- [The problem]
The output is the line holding "Screen dimensions: 1319x896" and all lines after it to the end of the records below; restate them unchanged and add nothing.

------------------------------------------------------------

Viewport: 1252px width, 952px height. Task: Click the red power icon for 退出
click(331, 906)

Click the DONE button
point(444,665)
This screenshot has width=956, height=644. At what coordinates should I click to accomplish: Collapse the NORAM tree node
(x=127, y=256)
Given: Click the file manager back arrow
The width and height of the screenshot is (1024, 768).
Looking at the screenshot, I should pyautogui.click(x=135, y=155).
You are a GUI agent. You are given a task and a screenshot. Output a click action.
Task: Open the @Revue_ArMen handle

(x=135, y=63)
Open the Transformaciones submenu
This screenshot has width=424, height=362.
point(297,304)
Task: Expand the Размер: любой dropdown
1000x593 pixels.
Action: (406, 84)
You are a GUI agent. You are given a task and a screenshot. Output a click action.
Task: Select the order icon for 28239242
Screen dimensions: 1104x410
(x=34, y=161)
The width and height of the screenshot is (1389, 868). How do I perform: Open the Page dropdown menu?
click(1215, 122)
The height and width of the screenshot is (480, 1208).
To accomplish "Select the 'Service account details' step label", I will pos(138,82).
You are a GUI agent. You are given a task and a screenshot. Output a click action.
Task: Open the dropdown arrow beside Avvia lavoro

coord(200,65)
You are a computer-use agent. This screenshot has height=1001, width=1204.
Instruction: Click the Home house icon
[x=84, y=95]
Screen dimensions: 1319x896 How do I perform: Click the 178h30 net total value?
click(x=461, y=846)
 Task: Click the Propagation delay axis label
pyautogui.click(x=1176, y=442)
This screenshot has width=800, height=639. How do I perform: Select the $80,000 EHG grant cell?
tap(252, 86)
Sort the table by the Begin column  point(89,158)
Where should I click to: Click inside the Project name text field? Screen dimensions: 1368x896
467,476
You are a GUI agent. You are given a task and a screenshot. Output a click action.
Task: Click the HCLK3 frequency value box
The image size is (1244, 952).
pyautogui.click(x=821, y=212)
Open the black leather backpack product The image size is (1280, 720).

------------------------------------------------------------

- [Answer space]
Screen dimensions: 1319x896 How do I perform: Click the 178h30 net total value?
click(x=461, y=846)
 Task: Click the Propagation delay axis label
pyautogui.click(x=1176, y=442)
This screenshot has width=800, height=639. How do I perform: Select the $80,000 EHG grant cell?
tap(252, 86)
Sort the table by the Begin column  point(89,158)
Where should I click to: Click inside the Project name text field? Screen dimensions: 1368x896
467,476
You are a GUI agent. You are given a task and a screenshot. Output a click action.
Task: Click the HCLK3 frequency value box
The image size is (1244, 952).
pyautogui.click(x=821, y=212)
Open the black leather backpack product The image size is (1280, 720).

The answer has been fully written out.